Operating as a specialized “cold case” negotiator, Zolotarjovs (aka Sforza_cesarini) systematically targeted victims who had previously stopped communications with the extortion group to avoid paying the ransom. To coerce the ransom payments, he focused on analyzing stolen personal data and information about the target companies to exert intense psychological pressure on the victims. In some cases, Zolotarjovs resorted to leveraging sensitive health information, including children’s medical records, to force the victim to complete the ransom payment.
Source: Dayton247now
The broader Karakurt operation has extorted an estimated $56 million from dozens of compromised organizations. As the first Karakurt member to face federal prosecution, Zolotarjovs’s sentencing is a hard-won milestone in ongoing efforts to dismantle international cyber-extortion rings.

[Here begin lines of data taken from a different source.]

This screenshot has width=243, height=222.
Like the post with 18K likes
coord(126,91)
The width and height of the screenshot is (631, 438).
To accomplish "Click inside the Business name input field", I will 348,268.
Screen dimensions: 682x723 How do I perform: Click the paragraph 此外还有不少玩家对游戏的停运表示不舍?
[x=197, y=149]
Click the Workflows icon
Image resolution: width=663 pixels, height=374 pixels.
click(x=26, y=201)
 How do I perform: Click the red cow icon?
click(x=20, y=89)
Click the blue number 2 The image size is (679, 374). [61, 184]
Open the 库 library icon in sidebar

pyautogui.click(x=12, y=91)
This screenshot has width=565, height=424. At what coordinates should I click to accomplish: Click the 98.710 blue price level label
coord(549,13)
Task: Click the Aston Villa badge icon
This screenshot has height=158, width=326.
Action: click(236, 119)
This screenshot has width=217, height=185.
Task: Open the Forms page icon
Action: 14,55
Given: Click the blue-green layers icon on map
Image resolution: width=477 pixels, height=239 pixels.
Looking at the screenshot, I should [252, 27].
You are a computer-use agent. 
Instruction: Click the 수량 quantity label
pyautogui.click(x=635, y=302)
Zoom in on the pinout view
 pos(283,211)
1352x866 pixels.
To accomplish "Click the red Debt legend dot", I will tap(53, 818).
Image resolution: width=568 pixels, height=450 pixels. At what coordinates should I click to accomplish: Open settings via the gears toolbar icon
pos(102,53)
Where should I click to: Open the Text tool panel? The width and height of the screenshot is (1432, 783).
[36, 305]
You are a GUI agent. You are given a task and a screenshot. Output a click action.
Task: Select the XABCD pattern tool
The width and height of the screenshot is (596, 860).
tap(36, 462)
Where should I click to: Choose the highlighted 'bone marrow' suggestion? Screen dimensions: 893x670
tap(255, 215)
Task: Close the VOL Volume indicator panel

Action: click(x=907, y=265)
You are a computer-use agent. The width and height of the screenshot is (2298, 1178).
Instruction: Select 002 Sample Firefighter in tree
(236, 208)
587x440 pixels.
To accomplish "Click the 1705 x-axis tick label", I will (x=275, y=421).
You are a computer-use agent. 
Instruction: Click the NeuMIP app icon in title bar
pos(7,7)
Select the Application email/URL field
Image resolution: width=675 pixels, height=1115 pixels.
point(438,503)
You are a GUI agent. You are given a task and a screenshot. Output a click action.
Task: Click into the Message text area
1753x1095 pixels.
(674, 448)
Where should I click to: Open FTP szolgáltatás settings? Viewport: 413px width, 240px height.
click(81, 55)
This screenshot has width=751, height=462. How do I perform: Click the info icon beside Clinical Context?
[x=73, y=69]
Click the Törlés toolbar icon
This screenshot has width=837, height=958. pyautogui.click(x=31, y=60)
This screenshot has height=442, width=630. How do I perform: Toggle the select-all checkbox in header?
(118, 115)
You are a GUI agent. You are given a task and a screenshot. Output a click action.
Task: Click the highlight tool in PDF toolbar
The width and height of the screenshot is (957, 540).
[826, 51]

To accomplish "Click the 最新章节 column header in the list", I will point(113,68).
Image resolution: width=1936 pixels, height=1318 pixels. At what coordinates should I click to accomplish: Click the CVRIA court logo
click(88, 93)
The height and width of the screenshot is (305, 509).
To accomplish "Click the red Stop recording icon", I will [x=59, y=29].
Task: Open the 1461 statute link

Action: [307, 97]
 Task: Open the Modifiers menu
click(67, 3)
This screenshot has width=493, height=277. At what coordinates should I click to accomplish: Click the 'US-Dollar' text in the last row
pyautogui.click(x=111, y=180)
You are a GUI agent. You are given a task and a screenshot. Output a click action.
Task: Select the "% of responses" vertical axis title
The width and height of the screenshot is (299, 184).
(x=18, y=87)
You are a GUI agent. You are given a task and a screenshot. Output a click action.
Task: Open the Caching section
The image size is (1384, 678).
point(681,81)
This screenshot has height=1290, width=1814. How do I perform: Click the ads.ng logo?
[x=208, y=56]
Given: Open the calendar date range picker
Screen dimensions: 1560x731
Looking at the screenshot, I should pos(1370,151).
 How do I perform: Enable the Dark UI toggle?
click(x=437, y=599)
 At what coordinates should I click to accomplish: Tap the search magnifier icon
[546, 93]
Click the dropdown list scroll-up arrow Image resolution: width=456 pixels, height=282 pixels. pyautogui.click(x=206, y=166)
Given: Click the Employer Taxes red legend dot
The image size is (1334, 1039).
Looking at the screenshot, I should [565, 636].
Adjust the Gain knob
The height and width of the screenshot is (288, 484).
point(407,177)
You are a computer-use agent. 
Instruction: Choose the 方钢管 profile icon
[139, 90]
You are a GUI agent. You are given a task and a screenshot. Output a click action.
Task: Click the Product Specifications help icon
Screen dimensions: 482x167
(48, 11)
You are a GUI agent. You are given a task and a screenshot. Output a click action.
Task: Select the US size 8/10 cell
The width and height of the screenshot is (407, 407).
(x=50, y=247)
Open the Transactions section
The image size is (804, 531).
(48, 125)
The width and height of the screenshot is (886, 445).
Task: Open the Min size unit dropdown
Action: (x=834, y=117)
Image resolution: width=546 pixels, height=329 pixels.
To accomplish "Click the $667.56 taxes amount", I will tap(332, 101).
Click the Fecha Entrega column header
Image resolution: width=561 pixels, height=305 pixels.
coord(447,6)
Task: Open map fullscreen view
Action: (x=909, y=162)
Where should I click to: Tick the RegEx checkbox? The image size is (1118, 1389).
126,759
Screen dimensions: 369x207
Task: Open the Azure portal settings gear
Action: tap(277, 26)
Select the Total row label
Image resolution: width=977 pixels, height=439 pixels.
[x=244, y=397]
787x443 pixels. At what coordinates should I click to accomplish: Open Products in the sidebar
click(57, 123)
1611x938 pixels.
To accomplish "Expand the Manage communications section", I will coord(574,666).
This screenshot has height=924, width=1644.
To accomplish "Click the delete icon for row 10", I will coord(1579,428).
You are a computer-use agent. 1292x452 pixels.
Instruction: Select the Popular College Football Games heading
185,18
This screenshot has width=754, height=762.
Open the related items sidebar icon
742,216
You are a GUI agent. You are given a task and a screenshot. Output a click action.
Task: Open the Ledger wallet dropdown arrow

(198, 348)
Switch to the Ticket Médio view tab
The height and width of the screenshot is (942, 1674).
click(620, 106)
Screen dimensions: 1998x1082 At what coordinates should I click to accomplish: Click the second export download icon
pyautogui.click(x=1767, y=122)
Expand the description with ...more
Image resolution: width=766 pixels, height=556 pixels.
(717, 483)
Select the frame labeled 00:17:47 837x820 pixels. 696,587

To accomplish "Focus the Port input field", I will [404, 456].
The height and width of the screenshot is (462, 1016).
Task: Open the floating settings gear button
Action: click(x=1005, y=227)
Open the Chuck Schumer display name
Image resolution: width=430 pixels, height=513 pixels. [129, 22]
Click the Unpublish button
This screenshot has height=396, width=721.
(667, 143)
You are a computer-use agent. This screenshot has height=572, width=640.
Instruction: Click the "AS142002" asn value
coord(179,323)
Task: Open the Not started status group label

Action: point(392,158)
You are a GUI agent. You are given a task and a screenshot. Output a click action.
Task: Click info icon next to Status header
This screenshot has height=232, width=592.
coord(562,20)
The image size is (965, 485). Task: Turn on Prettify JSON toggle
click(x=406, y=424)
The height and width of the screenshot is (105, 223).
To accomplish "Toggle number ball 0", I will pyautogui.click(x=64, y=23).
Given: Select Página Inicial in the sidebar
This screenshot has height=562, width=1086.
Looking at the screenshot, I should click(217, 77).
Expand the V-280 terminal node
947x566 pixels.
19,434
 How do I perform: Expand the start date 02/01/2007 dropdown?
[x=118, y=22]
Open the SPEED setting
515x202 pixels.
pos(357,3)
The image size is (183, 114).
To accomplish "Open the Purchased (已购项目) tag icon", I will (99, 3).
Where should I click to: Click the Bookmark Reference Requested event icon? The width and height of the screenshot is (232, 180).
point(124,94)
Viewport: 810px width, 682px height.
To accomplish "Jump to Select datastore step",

In a separate victory, U.S. prosecutors sentenced two American nationals to 18 months in prison each for operating extensive laptop farms that actively facilitated North Korean cyber infiltration.
Matthew Knoot and Erick Prince were prosecuted for helping DPRK-based IT workers secure remote employment at almost 70 U.S. companies by exploiting stolen identities. The pair received company-issued laptops and deployed unauthorized remote desktop software, allowing the North Korean workers to seamlessly masquerade as legitimate domestic employees.
The FBI continues to warn about the thousands of North Korean IT workers working to infiltrate U.S. firms to steal intellectual property, implant malware, and siphon funds to the heavily sanctioned regime.